* **What you are asked to do**
Please return every line in the entries below with the word "computer" in it.

Stored items
<<<<
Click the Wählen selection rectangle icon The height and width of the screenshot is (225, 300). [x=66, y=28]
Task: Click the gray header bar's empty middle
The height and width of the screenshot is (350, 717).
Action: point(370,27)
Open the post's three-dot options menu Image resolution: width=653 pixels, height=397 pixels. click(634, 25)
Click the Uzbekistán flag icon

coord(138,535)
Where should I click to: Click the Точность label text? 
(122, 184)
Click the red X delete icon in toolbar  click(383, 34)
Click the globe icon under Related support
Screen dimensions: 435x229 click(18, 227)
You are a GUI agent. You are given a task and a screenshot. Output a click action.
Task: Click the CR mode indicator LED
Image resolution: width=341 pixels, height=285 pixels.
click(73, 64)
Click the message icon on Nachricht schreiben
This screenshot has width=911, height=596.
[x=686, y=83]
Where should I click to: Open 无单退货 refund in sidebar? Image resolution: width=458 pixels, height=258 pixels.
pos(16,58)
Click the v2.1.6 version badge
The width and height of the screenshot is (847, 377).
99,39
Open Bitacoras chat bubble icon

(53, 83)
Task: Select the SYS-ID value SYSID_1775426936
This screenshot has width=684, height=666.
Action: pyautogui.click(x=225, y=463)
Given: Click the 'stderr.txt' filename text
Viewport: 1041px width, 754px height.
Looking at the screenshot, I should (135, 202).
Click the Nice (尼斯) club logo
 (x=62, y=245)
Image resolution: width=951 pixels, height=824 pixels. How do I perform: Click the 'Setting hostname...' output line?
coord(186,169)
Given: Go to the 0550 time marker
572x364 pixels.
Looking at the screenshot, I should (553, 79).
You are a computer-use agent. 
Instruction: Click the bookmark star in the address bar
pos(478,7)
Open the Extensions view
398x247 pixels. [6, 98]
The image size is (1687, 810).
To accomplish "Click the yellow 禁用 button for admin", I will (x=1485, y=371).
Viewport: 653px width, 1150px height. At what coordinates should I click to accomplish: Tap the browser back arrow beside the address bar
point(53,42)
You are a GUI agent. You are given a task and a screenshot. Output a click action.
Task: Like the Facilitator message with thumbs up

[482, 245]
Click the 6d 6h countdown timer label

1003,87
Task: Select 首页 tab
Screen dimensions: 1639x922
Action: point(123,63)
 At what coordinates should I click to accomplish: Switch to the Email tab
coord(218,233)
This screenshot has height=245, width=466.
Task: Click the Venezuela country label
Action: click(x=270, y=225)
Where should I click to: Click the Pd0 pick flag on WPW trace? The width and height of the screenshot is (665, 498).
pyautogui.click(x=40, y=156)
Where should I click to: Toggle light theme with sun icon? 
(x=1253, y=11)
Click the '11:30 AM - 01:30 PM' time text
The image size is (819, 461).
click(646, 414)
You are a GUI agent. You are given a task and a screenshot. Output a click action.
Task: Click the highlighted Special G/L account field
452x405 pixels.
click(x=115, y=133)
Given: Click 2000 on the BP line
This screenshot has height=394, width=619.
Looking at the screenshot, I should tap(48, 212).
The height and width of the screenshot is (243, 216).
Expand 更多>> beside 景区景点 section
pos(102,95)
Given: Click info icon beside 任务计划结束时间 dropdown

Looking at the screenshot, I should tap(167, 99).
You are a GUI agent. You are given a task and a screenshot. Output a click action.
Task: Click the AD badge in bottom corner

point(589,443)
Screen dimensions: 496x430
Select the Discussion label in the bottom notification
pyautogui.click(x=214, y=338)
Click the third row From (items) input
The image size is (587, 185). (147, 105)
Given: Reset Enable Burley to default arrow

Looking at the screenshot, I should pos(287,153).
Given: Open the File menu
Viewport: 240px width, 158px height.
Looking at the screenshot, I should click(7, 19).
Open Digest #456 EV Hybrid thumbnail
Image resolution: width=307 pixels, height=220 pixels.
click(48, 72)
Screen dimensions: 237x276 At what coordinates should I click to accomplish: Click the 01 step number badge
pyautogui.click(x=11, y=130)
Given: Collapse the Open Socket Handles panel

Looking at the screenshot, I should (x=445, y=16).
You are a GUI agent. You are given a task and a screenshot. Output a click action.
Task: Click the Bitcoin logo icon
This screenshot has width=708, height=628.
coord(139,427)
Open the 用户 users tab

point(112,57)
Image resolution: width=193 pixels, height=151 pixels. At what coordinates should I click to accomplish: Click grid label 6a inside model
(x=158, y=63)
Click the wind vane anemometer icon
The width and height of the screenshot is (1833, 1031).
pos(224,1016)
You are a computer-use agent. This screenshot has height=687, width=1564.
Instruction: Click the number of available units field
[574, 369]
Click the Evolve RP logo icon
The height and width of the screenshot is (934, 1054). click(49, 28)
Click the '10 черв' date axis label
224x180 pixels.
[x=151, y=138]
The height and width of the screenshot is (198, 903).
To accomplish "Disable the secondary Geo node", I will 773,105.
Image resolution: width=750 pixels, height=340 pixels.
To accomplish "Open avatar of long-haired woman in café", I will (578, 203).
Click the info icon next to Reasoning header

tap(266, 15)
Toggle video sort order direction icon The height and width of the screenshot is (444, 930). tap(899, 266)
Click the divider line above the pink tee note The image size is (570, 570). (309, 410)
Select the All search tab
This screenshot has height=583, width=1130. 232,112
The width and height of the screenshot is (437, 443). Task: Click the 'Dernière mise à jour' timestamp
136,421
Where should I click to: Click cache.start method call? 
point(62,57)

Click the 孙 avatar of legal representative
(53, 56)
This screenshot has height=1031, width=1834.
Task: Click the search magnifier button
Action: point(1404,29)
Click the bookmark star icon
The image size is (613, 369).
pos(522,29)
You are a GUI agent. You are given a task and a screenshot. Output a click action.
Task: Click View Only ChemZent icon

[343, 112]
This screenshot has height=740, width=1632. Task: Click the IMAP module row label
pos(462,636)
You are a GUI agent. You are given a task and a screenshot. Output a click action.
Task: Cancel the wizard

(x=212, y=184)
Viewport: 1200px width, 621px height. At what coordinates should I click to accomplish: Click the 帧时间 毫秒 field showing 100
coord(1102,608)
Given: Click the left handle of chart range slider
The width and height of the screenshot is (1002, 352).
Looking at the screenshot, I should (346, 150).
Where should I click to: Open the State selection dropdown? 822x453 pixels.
>>>>
* **Solution to this task**
You are a computer-use agent. 
You are a computer-use agent. This screenshot has height=687, width=1564.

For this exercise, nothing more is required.